FIGURE 3.

Higher affinity MHC-TCR interaction overcomes need for CD8 engagement. A, CD8⁺ P14 splenocytes were stimulated with D^b/C9M (■), D^b D227K/C9M (□), or control (×) tetramers, then measured for their ability to proliferate in vitro. Samples were assayed in triplicate, and the average was plotted with the error bars indicating ±SEM. Data are representative of five independent experiments. B, Measurement of in vivo proliferative ability of cells stimulated with D^b/C9M or D^b D227K/C9M. D^b D227K/C9M-stimulated CD8⁺ T cells illustrate similar proliferative ability, as compared with cells stimulated with D^b/C9M tetramers (*, p ≤ 0.05). In vivo proliferation was performed using four mice per group, the percentage of divided cells was calculated as in Fig. 2, and the data are representative of two independent experiments. C, IFN-γ production by D^b D227K/C9M-stimulated cells is significantly lower as compared with Db/C9M stimulation (***, p ≤ 0.001).
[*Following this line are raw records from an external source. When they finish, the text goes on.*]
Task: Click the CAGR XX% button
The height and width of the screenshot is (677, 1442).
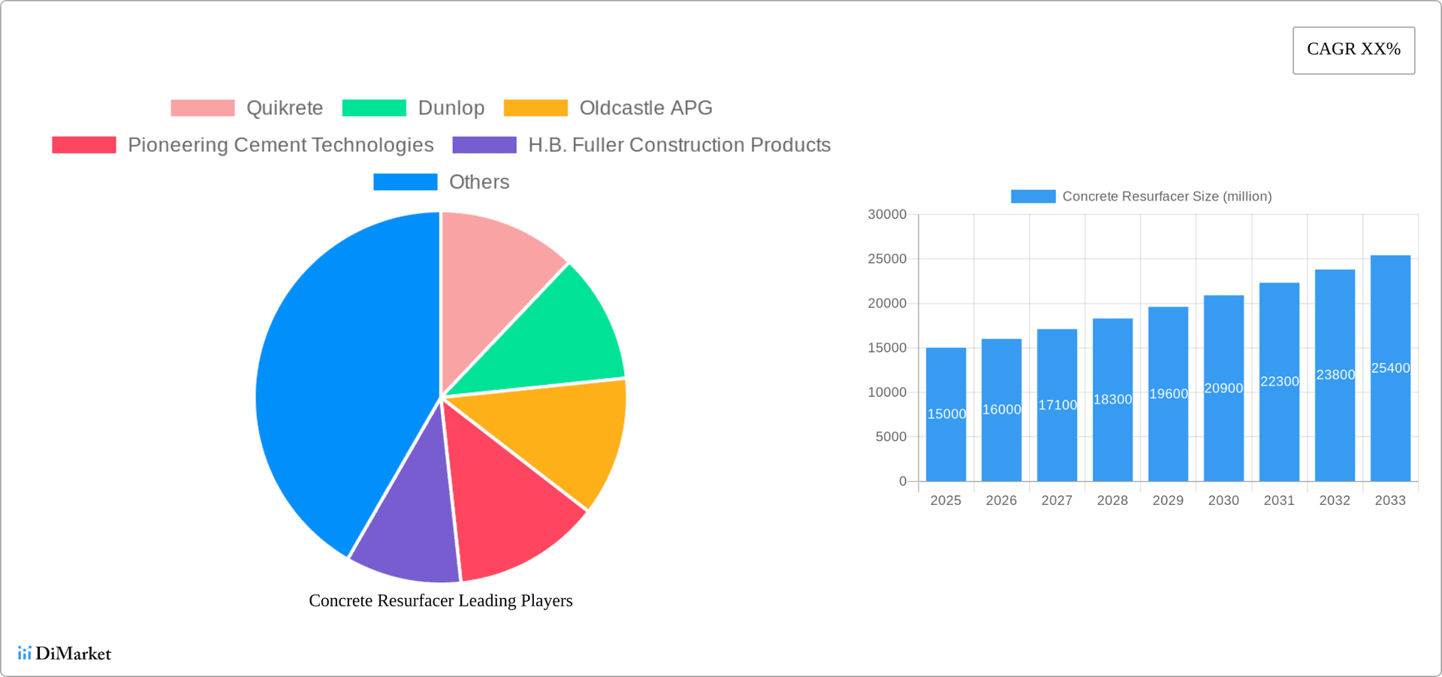Action: 1353,50
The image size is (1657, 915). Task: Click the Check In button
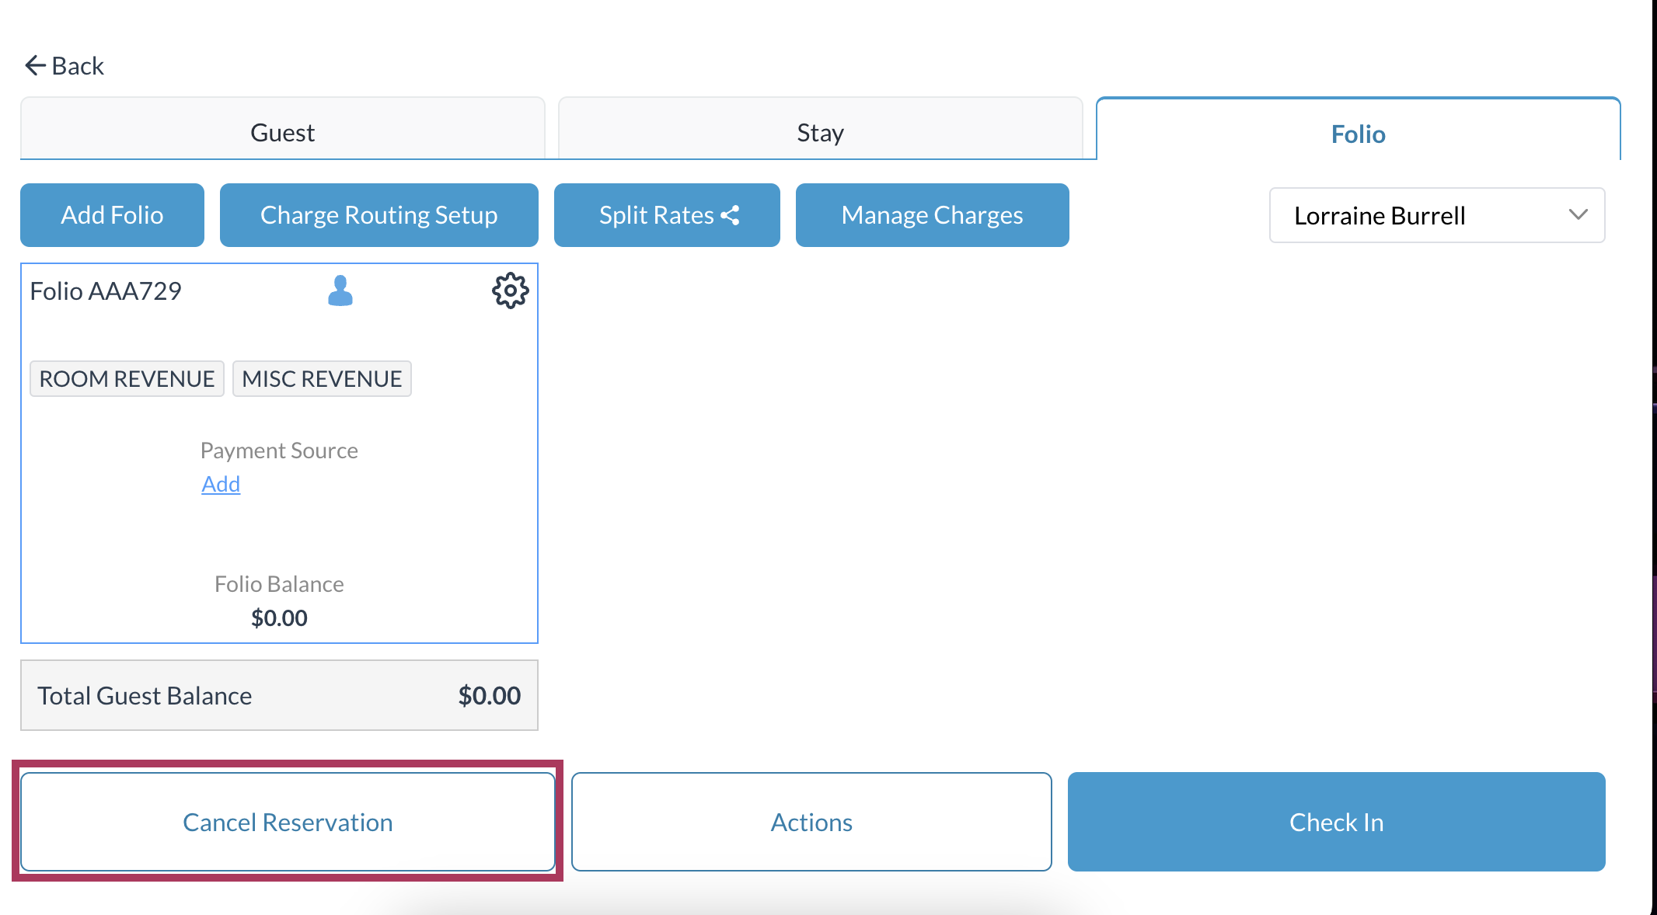(x=1336, y=822)
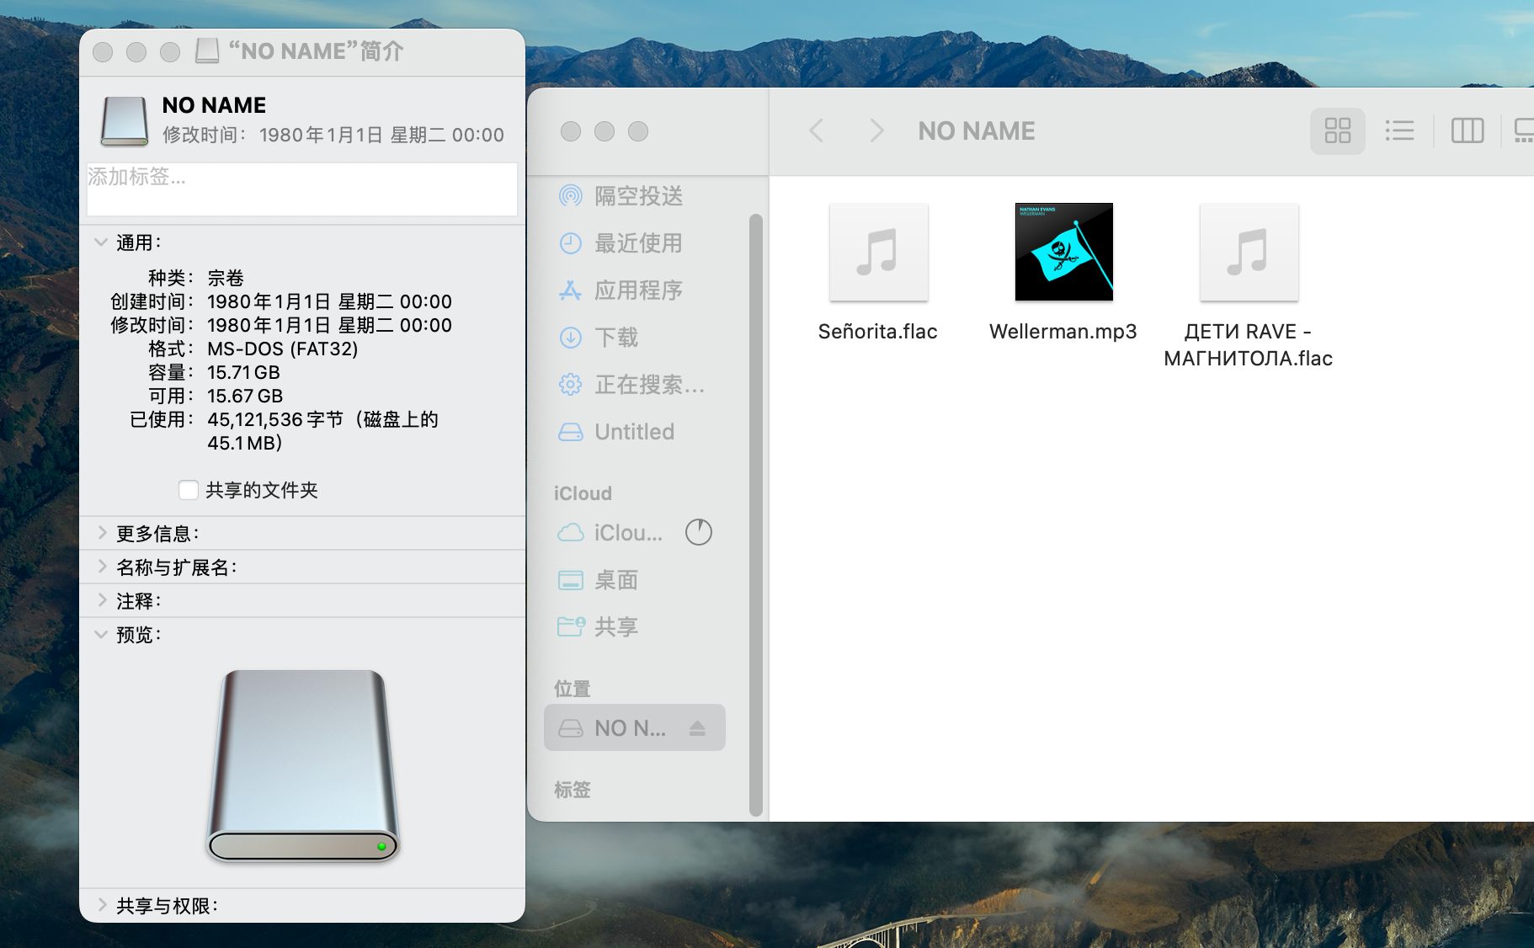Enable the 共享的文件夹 checkbox
The width and height of the screenshot is (1534, 948).
click(x=189, y=490)
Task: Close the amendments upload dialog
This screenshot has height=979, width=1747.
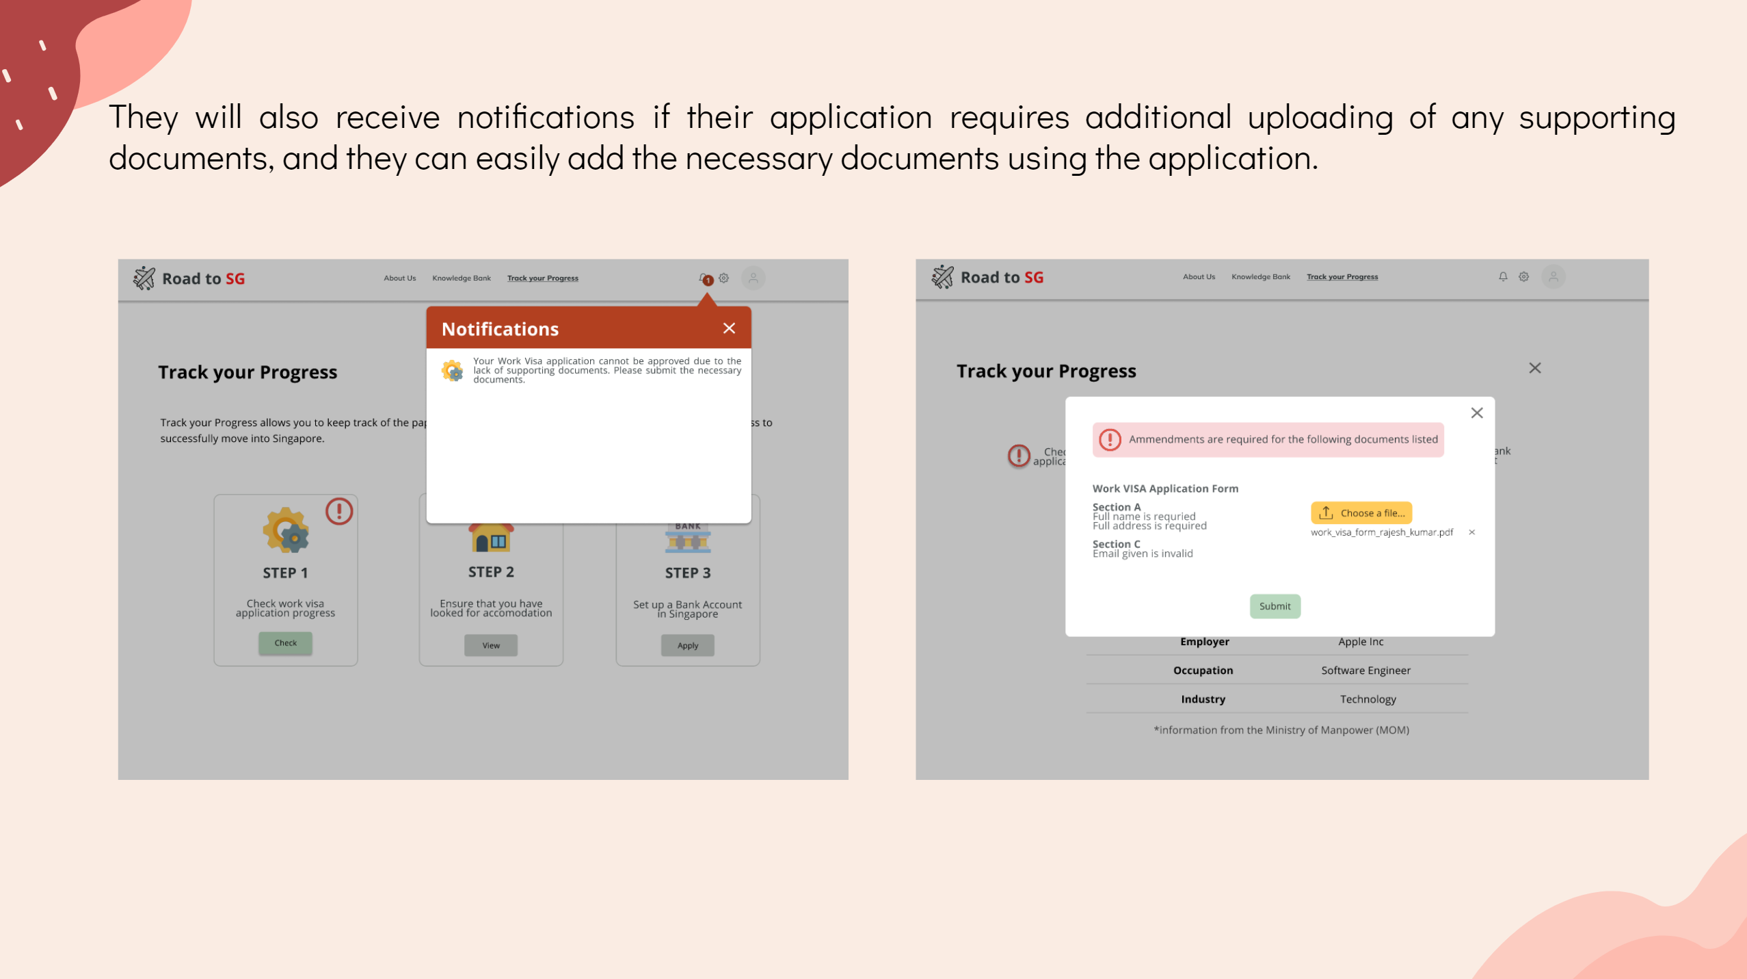Action: point(1476,413)
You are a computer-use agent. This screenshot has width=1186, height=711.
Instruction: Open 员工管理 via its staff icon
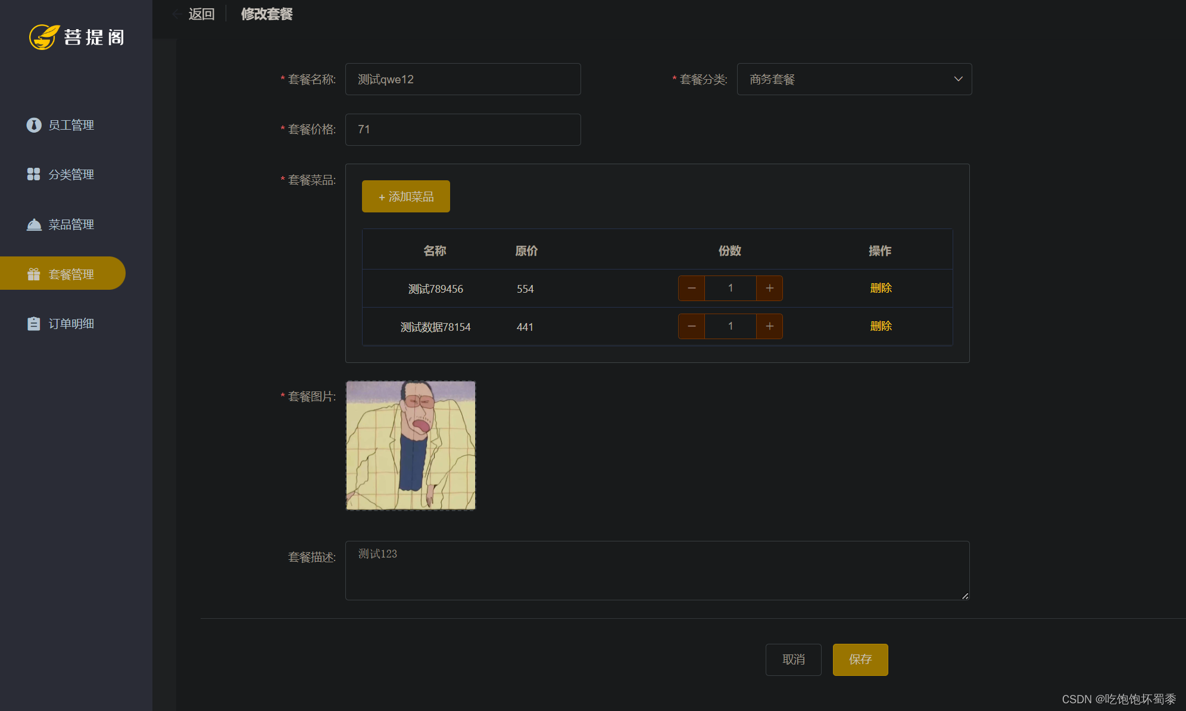(x=34, y=125)
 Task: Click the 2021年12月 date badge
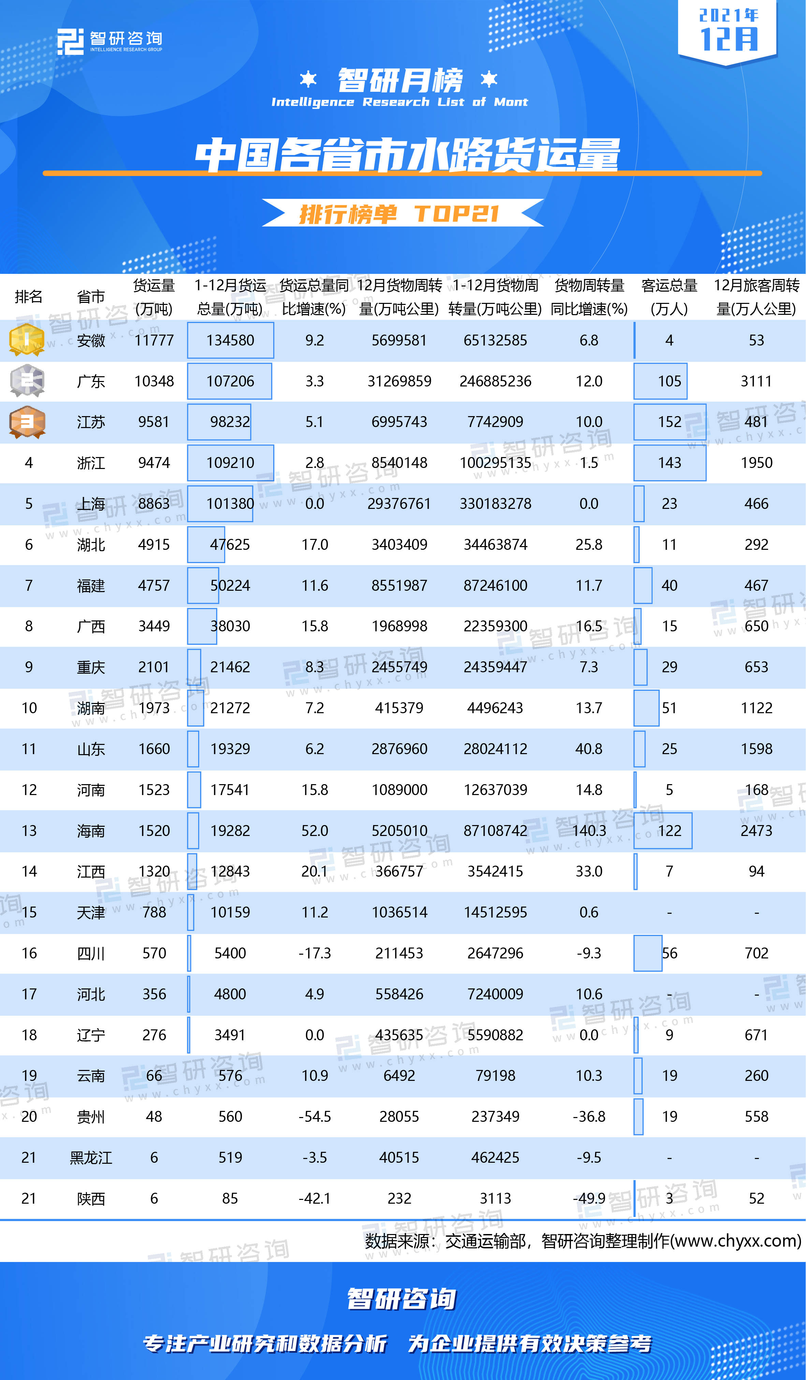pos(727,32)
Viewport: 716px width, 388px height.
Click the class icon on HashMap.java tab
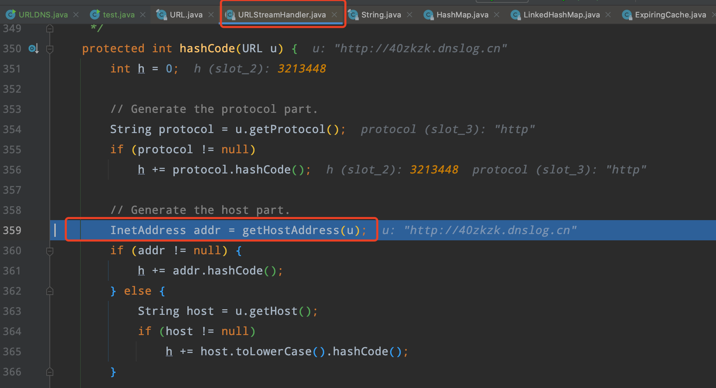point(428,15)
Each sample was assayed in triplicate and the amount of cytokines produced was normalized to cytokine levels produced by D^b/gp33 stimulation. Data are representative of two independent experiments. D, CTL activity of tetramer-stimulated P14 cells. Target cells were pulsed with relevant (■,□) and irrelevant peptide (▲,△). D^b D227K/C9M-stimulated cells are shown with open symbols, while D^b/C9M-stimulated cells are shown with filled symbols. The average of three replicates per ratio is plotted, and data are representative of three independent experiments.